In a very welcome last-minute change, the Commissioning Board has just amended the ‘final’ NHS Standard Contract 2013/14 and given top priority to clearing the long-wait backlogs on England’s NHS waiting lists.
There has been a dramatic turnaround in waiting times penalties during the drafting of this Contract. The ‘near final’ draft, published just before Christmas, perversely penalised hospitals for treating long-waiters, but not for allowing long-wait backlogs to build up in the first place (though it did introduce the new backstop penalties for having one-year waiters on the list). The supposedly-final version of the Contract, published on Monday, added new penalties for building up long-wait backlogs but gave them little weight. Today’s version of the Contract correctly slaps the highest penalties on the backlog, and reduces the legacy penalties for treating long-waiters.
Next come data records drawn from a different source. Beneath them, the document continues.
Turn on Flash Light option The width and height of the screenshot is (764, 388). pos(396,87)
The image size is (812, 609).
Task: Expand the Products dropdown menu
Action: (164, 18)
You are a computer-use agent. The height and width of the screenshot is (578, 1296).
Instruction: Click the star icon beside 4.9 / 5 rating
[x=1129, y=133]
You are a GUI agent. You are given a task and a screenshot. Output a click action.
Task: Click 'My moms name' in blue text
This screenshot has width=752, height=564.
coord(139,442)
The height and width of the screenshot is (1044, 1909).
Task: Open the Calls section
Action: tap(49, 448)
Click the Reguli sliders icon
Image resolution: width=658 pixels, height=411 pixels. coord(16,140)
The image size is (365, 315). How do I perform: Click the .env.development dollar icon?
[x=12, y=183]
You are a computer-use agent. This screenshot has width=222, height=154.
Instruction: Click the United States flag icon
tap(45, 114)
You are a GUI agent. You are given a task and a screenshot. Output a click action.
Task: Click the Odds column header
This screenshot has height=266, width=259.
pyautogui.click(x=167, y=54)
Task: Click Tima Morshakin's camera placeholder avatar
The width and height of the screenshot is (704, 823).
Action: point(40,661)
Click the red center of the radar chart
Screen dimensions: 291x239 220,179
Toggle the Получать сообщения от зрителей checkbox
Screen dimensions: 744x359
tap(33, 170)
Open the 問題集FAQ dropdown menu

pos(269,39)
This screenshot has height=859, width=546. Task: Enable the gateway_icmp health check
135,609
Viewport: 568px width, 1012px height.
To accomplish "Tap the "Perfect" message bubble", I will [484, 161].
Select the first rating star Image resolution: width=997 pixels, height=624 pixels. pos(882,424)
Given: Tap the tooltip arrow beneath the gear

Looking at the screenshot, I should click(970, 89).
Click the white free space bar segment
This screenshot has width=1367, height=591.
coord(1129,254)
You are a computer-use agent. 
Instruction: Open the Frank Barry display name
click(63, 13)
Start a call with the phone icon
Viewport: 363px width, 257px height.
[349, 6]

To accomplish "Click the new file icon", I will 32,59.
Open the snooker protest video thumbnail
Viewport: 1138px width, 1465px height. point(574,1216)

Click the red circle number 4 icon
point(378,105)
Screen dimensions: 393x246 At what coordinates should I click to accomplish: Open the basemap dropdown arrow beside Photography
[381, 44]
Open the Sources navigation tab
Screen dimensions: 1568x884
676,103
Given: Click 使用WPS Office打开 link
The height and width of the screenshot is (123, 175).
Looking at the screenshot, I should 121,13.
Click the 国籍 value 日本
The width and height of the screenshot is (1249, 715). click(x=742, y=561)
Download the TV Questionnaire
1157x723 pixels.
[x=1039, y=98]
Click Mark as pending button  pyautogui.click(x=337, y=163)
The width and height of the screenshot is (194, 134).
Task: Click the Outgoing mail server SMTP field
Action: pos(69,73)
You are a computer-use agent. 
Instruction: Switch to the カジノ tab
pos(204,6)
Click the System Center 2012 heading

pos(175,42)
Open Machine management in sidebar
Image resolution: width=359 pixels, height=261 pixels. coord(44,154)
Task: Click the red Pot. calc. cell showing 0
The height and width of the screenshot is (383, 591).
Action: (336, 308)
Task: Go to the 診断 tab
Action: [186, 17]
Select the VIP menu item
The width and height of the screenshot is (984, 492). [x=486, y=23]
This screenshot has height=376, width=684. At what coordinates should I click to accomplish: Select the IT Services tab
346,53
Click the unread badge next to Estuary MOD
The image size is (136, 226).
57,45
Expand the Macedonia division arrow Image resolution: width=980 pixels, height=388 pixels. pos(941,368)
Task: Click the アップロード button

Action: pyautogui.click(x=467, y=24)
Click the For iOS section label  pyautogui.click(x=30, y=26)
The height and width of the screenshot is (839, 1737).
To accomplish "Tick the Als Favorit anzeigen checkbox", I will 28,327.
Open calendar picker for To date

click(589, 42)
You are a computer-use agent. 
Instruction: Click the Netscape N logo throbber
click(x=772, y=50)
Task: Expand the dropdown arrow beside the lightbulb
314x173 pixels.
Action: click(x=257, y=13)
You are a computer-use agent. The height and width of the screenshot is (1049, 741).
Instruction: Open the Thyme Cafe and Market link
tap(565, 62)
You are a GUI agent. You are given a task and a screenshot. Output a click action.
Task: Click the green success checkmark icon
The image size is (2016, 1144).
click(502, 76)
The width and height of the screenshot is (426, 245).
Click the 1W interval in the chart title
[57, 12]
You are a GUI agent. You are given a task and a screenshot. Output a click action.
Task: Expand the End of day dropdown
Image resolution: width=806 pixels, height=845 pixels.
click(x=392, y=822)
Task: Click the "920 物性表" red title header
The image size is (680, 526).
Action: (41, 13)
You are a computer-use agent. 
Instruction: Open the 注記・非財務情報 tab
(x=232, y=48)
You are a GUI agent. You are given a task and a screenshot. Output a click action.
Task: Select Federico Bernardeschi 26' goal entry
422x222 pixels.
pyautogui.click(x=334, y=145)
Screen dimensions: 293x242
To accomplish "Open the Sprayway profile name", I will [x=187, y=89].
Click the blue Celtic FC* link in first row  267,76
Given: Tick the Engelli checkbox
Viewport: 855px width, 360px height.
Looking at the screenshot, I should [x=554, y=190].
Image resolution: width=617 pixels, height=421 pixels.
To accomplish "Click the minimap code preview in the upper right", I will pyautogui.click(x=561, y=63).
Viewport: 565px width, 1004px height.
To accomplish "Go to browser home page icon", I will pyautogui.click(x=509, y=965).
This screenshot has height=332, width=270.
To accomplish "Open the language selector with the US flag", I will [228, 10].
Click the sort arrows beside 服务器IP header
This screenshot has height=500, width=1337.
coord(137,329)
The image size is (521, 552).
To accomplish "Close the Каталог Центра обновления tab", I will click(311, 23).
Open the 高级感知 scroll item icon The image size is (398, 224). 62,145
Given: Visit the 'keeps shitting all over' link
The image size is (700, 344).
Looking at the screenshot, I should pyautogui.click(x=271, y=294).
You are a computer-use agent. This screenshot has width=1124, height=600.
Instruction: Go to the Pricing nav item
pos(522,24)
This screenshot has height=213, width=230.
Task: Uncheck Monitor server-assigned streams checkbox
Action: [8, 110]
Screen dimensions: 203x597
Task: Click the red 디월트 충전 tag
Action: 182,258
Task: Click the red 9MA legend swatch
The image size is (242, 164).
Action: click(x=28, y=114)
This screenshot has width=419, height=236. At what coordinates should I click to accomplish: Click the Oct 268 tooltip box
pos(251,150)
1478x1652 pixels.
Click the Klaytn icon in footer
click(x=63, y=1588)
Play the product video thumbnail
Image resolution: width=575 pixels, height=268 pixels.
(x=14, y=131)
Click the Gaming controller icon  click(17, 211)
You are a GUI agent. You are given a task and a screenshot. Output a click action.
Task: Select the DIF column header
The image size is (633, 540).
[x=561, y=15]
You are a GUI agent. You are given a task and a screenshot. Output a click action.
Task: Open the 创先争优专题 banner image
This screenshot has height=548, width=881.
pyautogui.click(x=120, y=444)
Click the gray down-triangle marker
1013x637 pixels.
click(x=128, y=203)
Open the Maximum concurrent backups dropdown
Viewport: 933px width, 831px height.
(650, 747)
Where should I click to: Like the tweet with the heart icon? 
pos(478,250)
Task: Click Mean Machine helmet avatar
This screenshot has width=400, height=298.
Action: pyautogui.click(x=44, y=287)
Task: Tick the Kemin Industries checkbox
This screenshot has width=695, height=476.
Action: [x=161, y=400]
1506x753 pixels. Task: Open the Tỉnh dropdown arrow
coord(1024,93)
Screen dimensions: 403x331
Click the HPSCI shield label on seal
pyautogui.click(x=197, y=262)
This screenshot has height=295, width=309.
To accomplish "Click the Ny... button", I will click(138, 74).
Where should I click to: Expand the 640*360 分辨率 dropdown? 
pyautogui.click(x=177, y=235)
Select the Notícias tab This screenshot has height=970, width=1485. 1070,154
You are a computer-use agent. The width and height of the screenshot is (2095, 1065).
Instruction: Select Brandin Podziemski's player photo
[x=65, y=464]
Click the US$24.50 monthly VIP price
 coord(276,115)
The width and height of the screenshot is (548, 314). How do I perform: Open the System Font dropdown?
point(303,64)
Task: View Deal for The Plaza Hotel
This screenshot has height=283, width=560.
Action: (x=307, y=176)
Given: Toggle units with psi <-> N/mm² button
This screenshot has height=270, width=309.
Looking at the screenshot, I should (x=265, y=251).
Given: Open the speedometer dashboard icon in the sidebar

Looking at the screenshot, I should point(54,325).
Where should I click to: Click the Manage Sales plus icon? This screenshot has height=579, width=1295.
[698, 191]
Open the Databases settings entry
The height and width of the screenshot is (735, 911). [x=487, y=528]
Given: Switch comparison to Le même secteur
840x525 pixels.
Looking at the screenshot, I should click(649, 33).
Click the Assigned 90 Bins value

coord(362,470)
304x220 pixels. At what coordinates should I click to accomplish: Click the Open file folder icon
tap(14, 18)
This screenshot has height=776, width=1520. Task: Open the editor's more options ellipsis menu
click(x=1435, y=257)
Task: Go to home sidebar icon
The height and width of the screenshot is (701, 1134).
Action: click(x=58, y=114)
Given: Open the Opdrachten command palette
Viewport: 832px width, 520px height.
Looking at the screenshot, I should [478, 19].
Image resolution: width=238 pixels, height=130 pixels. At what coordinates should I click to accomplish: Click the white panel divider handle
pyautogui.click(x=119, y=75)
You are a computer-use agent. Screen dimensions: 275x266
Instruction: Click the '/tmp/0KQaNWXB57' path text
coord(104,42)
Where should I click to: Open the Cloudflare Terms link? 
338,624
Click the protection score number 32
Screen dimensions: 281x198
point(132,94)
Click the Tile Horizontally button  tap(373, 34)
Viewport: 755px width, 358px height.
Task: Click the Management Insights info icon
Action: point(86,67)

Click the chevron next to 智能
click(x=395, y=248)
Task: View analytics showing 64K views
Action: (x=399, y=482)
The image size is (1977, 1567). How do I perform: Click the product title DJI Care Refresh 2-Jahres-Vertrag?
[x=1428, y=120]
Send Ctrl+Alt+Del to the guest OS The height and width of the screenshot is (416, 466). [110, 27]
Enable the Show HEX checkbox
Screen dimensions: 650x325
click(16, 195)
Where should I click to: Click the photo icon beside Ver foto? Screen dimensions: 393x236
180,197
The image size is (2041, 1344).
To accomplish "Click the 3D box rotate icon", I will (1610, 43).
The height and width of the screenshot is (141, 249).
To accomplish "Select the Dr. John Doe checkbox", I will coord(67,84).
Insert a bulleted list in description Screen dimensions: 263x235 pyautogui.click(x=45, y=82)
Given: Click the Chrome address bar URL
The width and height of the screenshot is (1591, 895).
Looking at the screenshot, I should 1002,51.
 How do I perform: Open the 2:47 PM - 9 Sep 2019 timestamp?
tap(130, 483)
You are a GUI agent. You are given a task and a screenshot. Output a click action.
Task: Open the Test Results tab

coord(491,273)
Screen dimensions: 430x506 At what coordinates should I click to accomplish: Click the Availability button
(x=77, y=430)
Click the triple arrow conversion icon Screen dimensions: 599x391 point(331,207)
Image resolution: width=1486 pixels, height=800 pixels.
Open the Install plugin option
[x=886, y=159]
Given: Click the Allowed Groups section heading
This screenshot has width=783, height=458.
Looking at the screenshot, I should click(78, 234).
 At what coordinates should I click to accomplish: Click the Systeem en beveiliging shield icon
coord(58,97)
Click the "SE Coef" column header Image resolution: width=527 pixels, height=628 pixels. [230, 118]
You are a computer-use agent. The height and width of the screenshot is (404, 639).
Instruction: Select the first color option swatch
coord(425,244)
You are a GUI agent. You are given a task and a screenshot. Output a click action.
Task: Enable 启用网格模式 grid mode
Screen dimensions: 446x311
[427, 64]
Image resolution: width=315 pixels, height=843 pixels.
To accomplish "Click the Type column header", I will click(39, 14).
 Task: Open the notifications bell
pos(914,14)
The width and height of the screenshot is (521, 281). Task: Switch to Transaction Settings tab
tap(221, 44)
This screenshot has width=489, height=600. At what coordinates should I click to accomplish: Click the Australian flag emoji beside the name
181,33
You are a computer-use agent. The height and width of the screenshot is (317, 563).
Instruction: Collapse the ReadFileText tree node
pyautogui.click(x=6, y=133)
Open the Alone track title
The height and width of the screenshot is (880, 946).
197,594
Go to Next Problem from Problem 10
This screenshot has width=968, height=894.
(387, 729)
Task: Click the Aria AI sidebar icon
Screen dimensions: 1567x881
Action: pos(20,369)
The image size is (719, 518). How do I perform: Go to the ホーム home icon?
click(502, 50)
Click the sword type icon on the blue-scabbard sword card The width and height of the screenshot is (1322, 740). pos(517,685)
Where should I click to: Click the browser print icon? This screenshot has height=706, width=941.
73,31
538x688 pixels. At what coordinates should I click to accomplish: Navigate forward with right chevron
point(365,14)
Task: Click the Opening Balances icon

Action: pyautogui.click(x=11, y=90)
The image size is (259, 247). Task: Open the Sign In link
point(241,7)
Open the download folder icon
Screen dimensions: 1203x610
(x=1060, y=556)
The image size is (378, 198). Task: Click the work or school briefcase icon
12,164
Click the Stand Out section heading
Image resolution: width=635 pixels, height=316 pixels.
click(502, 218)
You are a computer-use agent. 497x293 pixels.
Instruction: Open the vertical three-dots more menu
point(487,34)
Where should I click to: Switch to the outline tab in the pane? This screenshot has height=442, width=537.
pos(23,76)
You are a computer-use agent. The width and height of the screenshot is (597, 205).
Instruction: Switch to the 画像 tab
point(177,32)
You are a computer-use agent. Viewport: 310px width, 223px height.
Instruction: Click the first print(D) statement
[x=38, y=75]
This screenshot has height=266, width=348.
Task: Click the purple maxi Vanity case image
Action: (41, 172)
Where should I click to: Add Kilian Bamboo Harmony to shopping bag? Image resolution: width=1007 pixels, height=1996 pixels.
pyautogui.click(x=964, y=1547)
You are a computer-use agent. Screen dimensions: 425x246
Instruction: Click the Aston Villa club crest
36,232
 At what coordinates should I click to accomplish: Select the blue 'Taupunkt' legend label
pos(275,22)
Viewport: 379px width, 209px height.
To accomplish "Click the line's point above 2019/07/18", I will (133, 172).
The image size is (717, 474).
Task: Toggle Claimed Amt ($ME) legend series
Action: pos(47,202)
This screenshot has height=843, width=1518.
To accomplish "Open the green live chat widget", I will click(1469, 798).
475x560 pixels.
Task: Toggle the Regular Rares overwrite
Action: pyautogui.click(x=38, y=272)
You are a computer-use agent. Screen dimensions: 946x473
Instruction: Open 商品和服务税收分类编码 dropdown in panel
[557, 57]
As the final Contract stands now (Particulars p.58), any hospital specialty that allows more than 8 per cent of the waiting list (incomplete pathways) to exceed 18 weeks will be subject to a sliding scale of penalties up to 2.5 per cent of elective revenue. The older targets linger on, so that if they try to clear their backlog, and more than 10 per cent of the patients they select for admission have waited over 18 weeks, they face penalties up to 1.875 per cent of revenue. That is perverse, but it isn’t as bad as it sounds. Because the penalties are applied monthly, it is much cheaper to clear the backlog and pay the smaller penalty temporarily, than to let the backlog fester and pay the higher penalty indefinitely.
This fundamentally changes the incentives around waiting times, putting the emphasis firmly on avoiding backlogs rather than managing them. Nevertheless providers need to be aware that it is perfectly possible to achieve the ’92 per cent incomplete pathways’ target every month, and still consistently breach the ’90 per cent admitted patients’ target. When planning the list size that is consistent with sustaining all the 18-weeks targets (as sensible specialties do) it it best to plan against the most demanding one.
All this has felt like a very long journey. Waiting-list-based targets were first announced by Andrew Lansley as long ago as 17th November 2011, but disappointingly weren’t written into the subsequent NHS Standard Contract. Although the Mandate mentioned the waiting-list-based target as well as the treated-patient-based ones, it wasn’t clear about their relative priorities (and the waiting-list-based target was at a disadvantage because it wasn’t enacted in legislation until last week). But now it’s done, and the waiting-list-based targets have finally reached the top of the pile.
Why did it take so long? The main justification is that the incomplete pathways (waiting list) data is much more error-prone than the treated-patients data. When the last Labour Government introduced referral-to-treatment waiting times targets, it was a massive technical challenge to stitch together the waiting times of outpatients, diagnostic patients, and admitted patients, which in most hospitals are held on separate computer systems. It is easier to link the waiting times together towards the end of the patient pathway, once their activity has been coded from the early stages, than to link it together while they are still partway through. Nevertheless, data on incomplete pathways has been collected since August 2007, so I have to say I think the change could have been made earlier.
But we are there now, and it looks pretty good. The main penalties discourage over-18-week backlogs from building up, and in the coming months this should lead to further satisfying falls in long-waiters. We also have hefty zero-tolerance penalties where any patient is still waiting a year after referral, which should at long last bring those extreme long-waits to an end. With the focus returned to the waiting list where it belongs, providers are now encouraged to focus on the fundamentals: keeping the list size down and scheduling patients in the right order. That’s better for patients, better for the service, and much less confusing for the public.